INSTRUCTIONS TO FOLLOW - Begin at the line containing "The width and height of the screenshot is (720, 1144)." and reproduce every line through the end of the entries below. Nothing else should appear.

DATA FOR ANALYSIS -
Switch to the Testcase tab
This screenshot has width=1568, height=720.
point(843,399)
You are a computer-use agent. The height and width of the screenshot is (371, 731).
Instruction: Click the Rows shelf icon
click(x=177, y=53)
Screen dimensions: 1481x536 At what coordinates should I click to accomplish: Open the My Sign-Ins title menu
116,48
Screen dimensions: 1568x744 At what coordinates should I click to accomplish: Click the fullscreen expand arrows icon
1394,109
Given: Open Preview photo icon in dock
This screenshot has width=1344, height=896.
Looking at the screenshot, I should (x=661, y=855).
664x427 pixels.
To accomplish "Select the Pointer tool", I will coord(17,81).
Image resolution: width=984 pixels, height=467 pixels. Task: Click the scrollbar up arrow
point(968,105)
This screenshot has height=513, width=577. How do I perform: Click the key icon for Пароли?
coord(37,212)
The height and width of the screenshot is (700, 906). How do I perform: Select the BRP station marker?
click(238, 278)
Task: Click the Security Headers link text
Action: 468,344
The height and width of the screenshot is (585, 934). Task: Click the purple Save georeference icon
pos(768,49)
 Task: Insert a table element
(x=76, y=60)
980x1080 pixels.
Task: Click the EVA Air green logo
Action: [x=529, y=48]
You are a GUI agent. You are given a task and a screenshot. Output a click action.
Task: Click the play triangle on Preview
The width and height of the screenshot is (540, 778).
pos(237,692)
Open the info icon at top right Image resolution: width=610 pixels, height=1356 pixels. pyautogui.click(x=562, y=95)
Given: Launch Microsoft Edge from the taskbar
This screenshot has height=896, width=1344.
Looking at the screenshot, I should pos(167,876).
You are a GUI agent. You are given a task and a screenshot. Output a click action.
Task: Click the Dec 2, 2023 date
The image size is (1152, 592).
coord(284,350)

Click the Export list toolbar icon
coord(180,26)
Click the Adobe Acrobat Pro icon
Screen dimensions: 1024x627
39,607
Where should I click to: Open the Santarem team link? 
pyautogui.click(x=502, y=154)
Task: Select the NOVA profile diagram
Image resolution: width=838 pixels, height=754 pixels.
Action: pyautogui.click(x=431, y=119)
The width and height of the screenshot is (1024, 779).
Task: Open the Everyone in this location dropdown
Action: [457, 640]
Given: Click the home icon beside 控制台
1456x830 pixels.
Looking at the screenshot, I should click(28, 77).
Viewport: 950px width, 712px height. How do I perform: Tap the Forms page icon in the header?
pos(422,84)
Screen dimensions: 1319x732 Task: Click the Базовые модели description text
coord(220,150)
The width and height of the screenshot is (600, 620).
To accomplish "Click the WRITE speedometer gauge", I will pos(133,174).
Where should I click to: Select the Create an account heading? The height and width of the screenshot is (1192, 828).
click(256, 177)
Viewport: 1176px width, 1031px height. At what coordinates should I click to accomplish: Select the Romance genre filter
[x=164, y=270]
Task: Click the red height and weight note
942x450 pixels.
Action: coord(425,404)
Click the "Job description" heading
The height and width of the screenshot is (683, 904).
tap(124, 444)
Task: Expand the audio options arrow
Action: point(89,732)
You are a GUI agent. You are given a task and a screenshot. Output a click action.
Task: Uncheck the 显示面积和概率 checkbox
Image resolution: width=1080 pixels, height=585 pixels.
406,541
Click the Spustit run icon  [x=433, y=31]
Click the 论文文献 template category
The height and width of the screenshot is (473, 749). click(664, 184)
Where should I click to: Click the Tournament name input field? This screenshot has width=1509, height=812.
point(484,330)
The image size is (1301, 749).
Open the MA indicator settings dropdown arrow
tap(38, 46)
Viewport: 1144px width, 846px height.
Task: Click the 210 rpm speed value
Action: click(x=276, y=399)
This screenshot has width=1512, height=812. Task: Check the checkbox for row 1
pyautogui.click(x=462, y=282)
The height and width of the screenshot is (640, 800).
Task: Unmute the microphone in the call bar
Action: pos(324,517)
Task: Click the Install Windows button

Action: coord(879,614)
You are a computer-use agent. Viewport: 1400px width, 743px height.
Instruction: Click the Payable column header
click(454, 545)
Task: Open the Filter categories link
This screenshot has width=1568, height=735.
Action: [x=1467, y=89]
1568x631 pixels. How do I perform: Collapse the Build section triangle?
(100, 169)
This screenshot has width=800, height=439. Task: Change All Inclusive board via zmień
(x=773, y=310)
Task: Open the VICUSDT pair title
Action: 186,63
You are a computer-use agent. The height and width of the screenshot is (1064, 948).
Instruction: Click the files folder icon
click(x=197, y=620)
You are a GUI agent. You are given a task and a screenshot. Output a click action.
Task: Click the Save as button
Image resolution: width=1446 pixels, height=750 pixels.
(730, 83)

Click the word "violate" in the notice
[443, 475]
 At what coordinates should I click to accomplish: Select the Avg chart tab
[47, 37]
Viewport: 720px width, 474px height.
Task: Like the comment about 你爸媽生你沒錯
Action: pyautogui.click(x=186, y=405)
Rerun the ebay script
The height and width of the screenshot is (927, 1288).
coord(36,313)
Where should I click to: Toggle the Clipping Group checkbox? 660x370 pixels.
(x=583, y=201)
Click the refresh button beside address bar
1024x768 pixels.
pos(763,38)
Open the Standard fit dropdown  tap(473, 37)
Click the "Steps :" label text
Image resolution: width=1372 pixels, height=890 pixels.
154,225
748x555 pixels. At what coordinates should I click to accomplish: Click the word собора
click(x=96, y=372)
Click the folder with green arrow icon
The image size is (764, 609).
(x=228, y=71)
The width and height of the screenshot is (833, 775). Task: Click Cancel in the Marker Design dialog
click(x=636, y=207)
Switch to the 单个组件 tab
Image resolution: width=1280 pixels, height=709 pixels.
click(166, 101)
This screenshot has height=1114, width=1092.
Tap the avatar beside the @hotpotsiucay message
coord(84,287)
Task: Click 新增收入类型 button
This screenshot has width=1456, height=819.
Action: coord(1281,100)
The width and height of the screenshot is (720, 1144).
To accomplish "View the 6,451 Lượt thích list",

WRITTEN SOLUTION -
The width and height of the screenshot is (720, 1144).
To accomplish "View the 6,451 Lượt thích list",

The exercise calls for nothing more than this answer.